改訂新版 世界大百科事典 「監視労働」の意味・わかりやすい解説
監視労働 (かんしろうどう)
1960年代以降の製鉄所,化学工場,石油精製所などに普及した現代の工業労働の代表的な一類型。オートメーション装置の自動制御にもとづく機能を,その安定した稼働にむけて補完する労働である。制御室での計器の監視,〈正常値〉の範囲内への計器の調整,装置各パートのパトロール点検,操業状態の記録,そして,まれに生じかねない緊急異常事態への対処などが,職務の具体的な内容をなす。監視労働は,コンベヤ職場などにみる〈流れ作業〉にくらべれば確かに,より多様な動作からなり,より断続的,より自律的な作業ペースで行われている。しかし,その平常時の業務は,その遂行に知的な判断力があまり要求されないという意味では,やはり一種の〈単調労働〉ということができよう。
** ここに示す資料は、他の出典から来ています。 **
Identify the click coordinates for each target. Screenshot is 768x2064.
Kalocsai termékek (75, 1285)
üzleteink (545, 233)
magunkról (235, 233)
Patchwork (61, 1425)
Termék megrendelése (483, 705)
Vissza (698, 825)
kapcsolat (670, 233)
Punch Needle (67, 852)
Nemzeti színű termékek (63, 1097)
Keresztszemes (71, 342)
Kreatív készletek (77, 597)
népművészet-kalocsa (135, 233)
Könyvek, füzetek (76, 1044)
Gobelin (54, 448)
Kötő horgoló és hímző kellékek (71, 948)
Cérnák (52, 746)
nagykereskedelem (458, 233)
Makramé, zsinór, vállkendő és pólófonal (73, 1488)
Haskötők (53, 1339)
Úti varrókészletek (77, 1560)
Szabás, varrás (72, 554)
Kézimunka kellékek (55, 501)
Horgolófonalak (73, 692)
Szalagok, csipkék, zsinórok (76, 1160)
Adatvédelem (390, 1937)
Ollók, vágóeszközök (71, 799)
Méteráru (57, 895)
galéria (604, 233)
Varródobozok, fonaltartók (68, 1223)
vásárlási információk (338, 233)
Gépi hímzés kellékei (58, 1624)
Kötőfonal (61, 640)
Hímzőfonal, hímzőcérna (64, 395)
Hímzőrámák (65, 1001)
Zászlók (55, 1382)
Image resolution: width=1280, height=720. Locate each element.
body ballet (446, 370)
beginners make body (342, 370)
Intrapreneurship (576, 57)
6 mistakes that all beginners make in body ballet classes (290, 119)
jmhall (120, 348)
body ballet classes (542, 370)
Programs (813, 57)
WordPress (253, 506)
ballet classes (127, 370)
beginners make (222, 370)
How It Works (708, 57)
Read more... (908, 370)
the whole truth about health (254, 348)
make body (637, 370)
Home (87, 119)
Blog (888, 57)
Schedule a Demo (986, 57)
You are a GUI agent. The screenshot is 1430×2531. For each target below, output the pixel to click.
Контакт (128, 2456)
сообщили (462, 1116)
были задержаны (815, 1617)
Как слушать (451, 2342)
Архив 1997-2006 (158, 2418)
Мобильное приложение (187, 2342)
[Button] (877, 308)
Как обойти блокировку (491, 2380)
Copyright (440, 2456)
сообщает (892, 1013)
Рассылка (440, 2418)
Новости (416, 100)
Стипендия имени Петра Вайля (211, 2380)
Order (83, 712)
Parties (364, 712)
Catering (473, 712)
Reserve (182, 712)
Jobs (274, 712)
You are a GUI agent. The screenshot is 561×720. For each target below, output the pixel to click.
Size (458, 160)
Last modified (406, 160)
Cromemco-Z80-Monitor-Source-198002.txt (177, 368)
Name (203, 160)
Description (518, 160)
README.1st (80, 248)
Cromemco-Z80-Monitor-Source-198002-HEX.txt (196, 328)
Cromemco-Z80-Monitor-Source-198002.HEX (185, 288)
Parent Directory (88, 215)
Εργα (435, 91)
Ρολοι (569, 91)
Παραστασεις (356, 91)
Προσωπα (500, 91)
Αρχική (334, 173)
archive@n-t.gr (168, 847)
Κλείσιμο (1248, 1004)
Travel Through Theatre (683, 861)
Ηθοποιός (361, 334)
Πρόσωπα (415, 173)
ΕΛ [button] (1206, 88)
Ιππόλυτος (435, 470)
なお監視労働の勤務形態は,多くの場合,24時間操業下の〈三直四交替制〉である。
執筆者:熊沢 誠
労基法上の監視・断続的労働
労働基準法41条は,一定部署で監視するのを本来の業務とし,身体・精神の緊張が少ないもの(監視労働。守衛,メーター監視,水路番等)と,手待時間が多くて実作業時間が少ないもの(断続的労働。修繕係,寄宿舎の賄人等)については,使用者が労働基準監督署長の許可を受けると,労働時間・休憩・休日に関する法定制限の適用が排除されるものとしている。なお,いうまでもないが,前節の監視労働の概念と労基法でいうそれとは一致するものではない。